If there is one solid conclusion that we can gleam from the decades of diet fads, it is that one size does not fit all. Every body type, every metabolism and everyone’s biological makeup are completely unique, which means that although certain strict diet trends may work for one person, they might ultimately prove unsuccessful for another. The blood type diet was developed based on a deep understanding of the differences surrounding blood type and the effects different blood types have on one’s life. For example did you know that blood type can predict susceptibility to certain diseases? Or that having blood type A typically means higher fertility rates in women? Blood type can also predict different physical reactions to stress, and is also related to what bacteria thrives in your gut. Understanding how your specific blood type affects biological systems is a great starting point to understanding how eating for your blood type can drastically improve your health.
The blood type diet was developed originally by a naturopath named Peter D’Adamo. He surmised, based on his research, that different foods worked differently for people depending on their blood types. D’Adamo’s hypothesis is that certain food and blood type combinations will cause blood cells to agglutinate, thereby increasing one’s risk of heart disease and specific cancers. For some people, the lectins found in different foods will be digested differently depending on if they have blood type O or A. Lectins are the binding agent, or protein, that are naturally found in many foods. They affect the way your digestive tract binds to the food in order to absorb it. What D’Adamo found is that some lectins are blood type specific, making your blood cells and digestive lining primary targets. Some viruses and some strains of bacteria are also blood type specific.
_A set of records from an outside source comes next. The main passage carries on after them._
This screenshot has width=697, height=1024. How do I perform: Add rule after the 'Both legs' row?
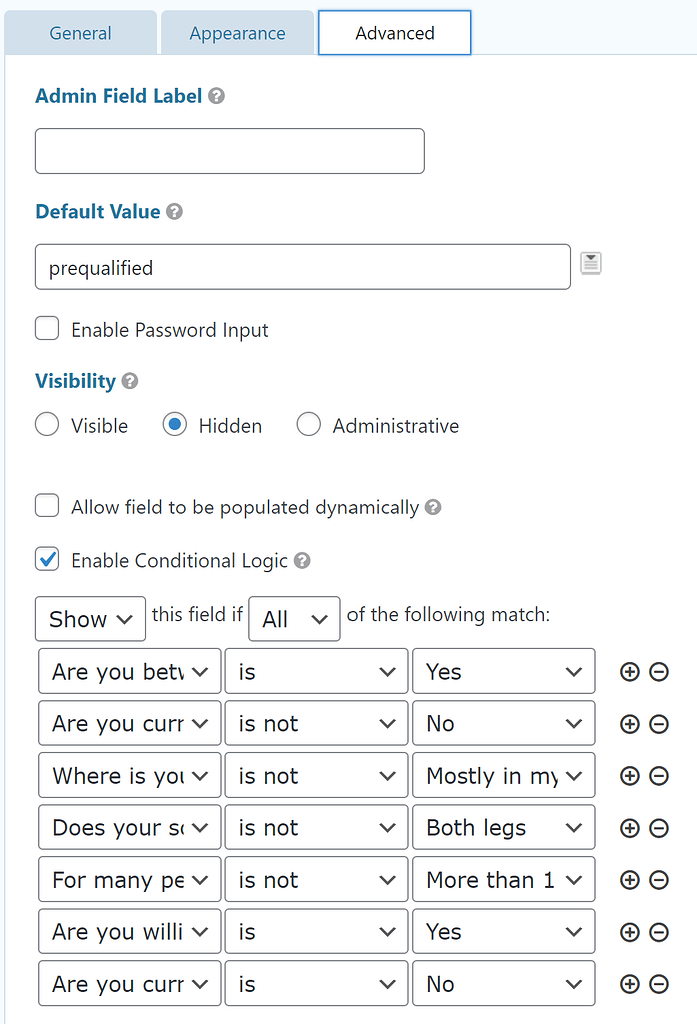click(x=629, y=828)
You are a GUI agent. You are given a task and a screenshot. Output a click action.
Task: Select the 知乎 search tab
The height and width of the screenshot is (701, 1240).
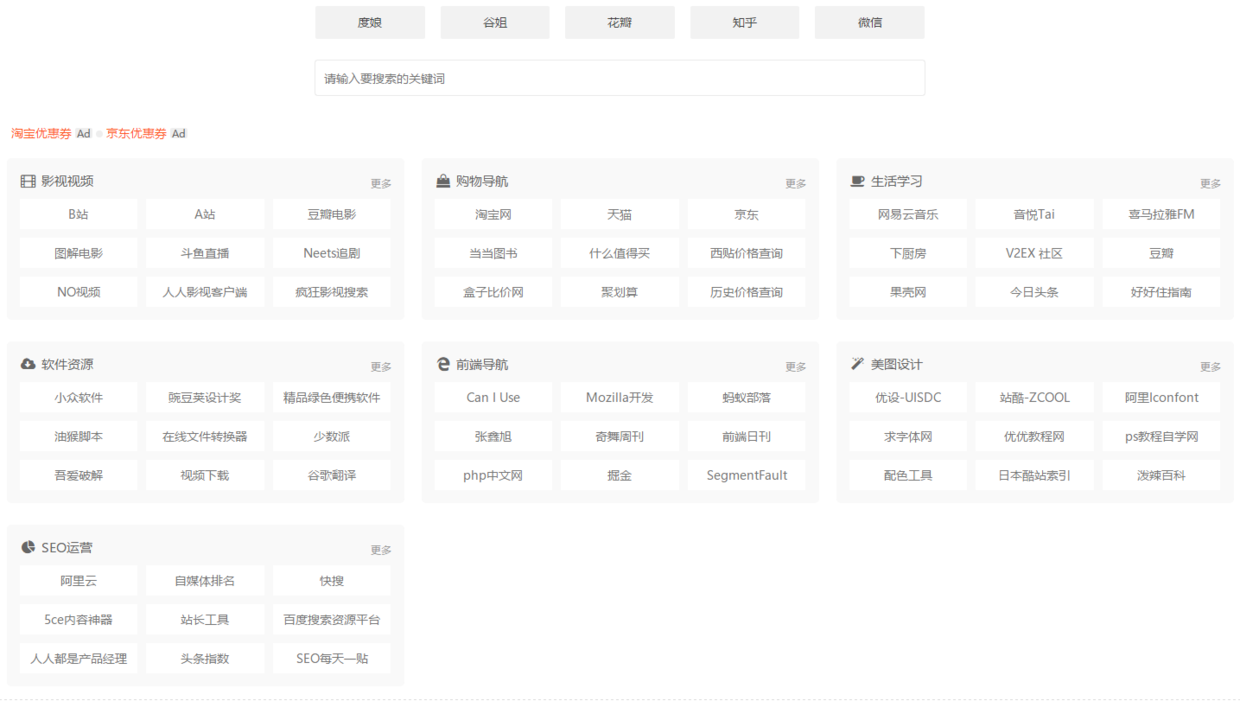(744, 22)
Importantly, there is no way to avoid lectins all together. They are in nearly everything we eat! But if you eat right for your blood type, then you can start to reduce agglutination of the blood cells and thereby reduce a number of health risks and unpleasant symptoms. Some of the most common symptoms reported when diet and blood type are not inline are digestive issues such as gas, bloating and irregular bowel movements. Other common problems are skin irritations, aches and pains throughout the muscles and joints, as well as constant fatigue.
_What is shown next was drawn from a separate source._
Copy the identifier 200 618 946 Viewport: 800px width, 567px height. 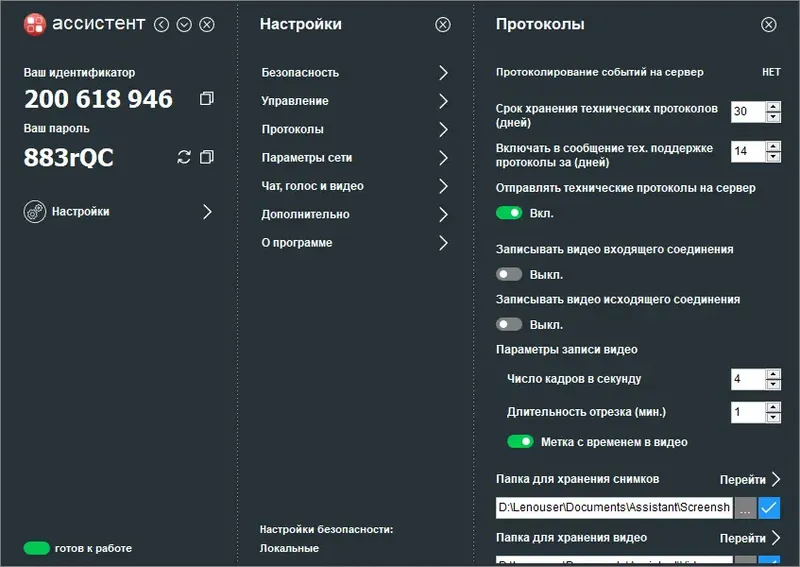click(207, 99)
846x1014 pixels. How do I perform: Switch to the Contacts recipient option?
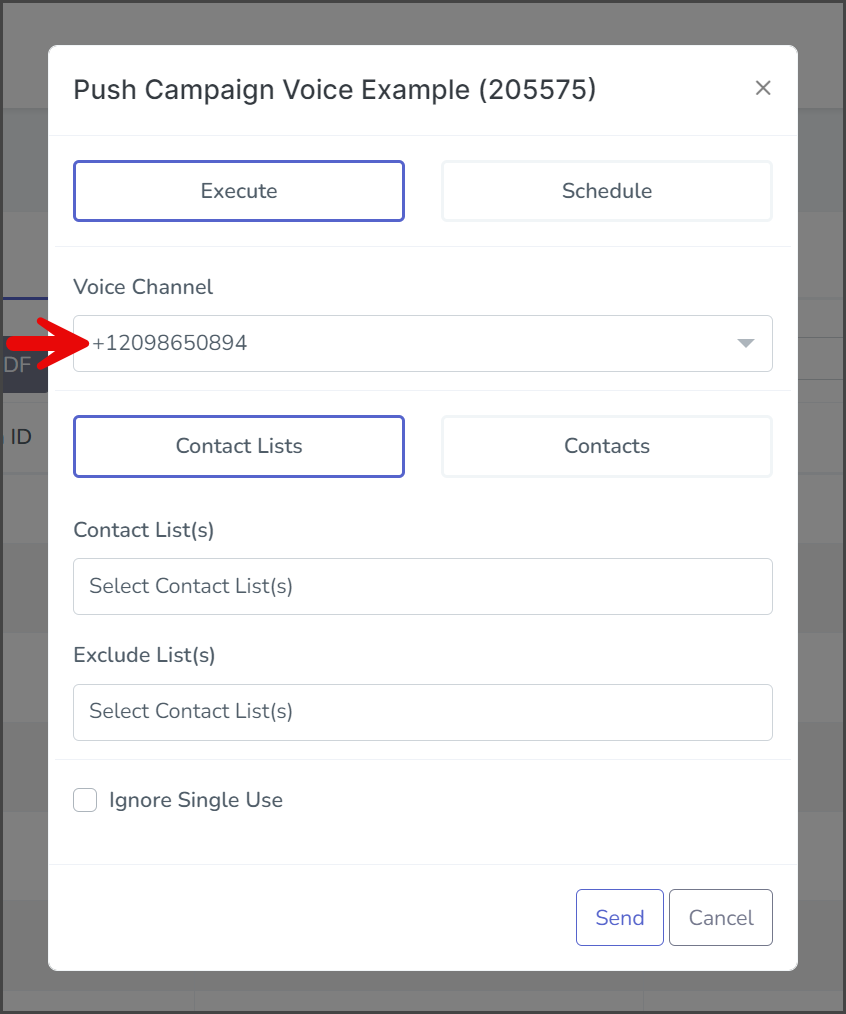coord(606,446)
Brief Diet Overview by Blood Type
We encourage you to do your own research before leaping head first into the world of blood type diet, however below you will find a brief review of each blood type and the associated diet recommendations. Perhaps there is something that already rings a bell for you!
Type A – Called the Cultivator
This plan focuses nearly entirely on whole plant based foods: fruits, vegetables, nuts, legumes, seeds and grains. Some foods to be avoid are dairy products, chick peas, lima beans, eggplant and tomatoes. Type A’s will also benefit from undertaking calming exercises like yoga and meditation.
Type B – Called the Nomad
Just like the name suggests, nomad blood types should have an extremely eclectic diet. Their digestive systems are typically very accommodating, and diets can includes fruit, vegetables, meat (including chicken), fish, eggs and even dairy. Some foods to avoid are corn, lentils and soy products. According to D’Adamo, Type B’s should focus on moderate exercises like hiking and cycling.
Type AB – Called the Enigma
Although it is suggested to lean more towards the vegetarian side of things, technically Type AB can pick and choose what works for them from either the diet recommendations for blood type A or type B. Avoid chicken, corn and soy though, and try to incorporate both calming and moderate exercises into your weekly regime.
Type O – Called the Hunter
Type O diet has a dairy free, and grain free focus. This blood type should consume a higher level of meat, eggs and plant based proteins into their diet. A high intensity of physical activity is suggested, while also avoiding soy, wheat, and peanuts.
Benefits of the Blood Type Diet
If you eat for your blood type, the health benefits will follow. Although it should be noted that this may be commonly referred to as a blood type diet, the word diet typically implies a short term change or restriction to food consumption. Eating for your blood type quite different because it is based on your biological makeup; your blood type does not change over time! Therefore, adopting the blood type diet is a long term solution to improve your health and help you maintain a healthy weight.
Adopting a blood type diet can help with weight loss, lower blood pressure and reduce blood sugar levels. It has also been found to boost immunity, and increase energy levels. One study found that certain similar diets lowered blood pressure (diets were similar to those for blood type A and AB). It also found that when people followed diets similar to the O type, they were able to reduce their blood levels of triglyceride (fats associated with heart issues). More research needs to be done to support the ideas D’Adamo published in his revolutionary diet, but qualitative research speaks volumes as to people’s accounts of improved health and weight loss by following the blood type diet plan.